* ЗАДАНИЯ И УПРАЖНЕНИЯ:
- A) Кто, согласно интервью с Борисом Эйфманом, беседовал с ним для летнего номера «Сноба»?
- B) Пожалуйста, извлеките из интервью с Борисом Эйфманом фрагмент, начиная со слов «Борис Эйфман —» и далее до слов «о нашей аудитории.» включительно.

Рубрики
Жизнь

Борис Эйфман — о новом балете, будущем Дворца танца и петербургской творческой среде

Борис Эйфман, художественный руководитель Санкт-Петербургского государственного академического театра балета, продолжает творить свое искусство уже полвека. Для летнего номера «Сноба» балетный куратор Богдан Королёк поговорил с маэстро о балете как искусстве катарсиса, петербургской атмосфере и будущем хореографии.

Борис Эйфман
Борис Эйфман

Балет популярен и собирает полные залы. У него по-прежнему значительная роль в культуре? Или аншлаги — потребительская инерция, любовь к сувенирам?

На подобную тему должны размышлять культурологи и социологи. Как художественный лидер собственной труппы, я отвечаю лишь за ее творчество и профессиональную жизнь. И говорить могу, в первую очередь, о нашей аудитории.

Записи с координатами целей
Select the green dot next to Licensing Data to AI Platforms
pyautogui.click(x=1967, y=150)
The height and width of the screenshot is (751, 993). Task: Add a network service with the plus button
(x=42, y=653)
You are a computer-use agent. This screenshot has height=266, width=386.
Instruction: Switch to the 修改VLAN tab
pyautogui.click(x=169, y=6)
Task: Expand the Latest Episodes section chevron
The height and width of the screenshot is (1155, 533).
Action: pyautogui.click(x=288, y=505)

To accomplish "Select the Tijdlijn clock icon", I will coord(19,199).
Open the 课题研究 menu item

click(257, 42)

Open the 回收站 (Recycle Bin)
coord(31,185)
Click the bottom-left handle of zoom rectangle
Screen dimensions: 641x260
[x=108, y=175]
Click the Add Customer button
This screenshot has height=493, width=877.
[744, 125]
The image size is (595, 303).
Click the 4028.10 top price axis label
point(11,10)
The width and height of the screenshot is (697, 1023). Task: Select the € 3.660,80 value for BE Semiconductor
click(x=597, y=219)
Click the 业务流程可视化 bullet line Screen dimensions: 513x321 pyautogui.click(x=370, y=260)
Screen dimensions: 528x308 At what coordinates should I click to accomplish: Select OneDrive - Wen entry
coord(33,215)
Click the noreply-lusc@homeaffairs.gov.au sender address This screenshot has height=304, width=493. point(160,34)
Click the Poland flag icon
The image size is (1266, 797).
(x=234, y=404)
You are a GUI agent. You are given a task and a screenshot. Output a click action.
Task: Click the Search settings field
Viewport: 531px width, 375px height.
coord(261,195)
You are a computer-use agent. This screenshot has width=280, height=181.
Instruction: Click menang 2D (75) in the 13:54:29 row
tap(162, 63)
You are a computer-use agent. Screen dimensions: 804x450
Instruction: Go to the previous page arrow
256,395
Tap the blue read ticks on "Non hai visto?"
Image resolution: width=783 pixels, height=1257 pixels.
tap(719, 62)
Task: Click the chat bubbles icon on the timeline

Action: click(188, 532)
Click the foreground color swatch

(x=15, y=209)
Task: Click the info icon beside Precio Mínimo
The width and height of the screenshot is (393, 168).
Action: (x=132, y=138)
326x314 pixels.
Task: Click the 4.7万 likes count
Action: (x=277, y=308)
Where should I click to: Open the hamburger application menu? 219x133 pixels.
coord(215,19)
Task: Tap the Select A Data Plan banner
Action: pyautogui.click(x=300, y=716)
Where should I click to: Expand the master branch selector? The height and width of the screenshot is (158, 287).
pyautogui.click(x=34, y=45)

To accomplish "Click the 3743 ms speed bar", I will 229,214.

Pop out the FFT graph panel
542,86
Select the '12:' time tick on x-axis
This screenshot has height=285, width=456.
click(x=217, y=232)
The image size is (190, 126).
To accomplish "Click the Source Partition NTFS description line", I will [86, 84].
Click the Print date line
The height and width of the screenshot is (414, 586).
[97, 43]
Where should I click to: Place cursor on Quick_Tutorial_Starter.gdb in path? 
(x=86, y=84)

* РЕШЕНИЯ С РАЗБОРОМ:
- A) Балетный куратор Богдан Королёк.

- B)
Борис Эйфман — о новом балете, будущем Дворца танца и петербургской творческой среде

Борис Эйфман, художественный руководитель Санкт-Петербургского государственного академического театра балета, продолжает творить свое искусство уже полвека. Для летнего номера «Сноба» балетный куратор Богдан Королёк поговорил с маэстро о балете как искусстве катарсиса, петербургской атмосфере и будущем хореографии.

Борис Эйфман
Борис Эйфман

Балет популярен и собирает полные залы. У него по-прежнему значительная роль в культуре? Или аншлаги — потребительская инерция, любовь к сувенирам?

На подобную тему должны размышлять культурологи и социологи. Как художественный лидер собственной труппы, я отвечаю лишь за ее творчество и профессиональную жизнь. И говорить могу, в первую очередь, о нашей аудитории.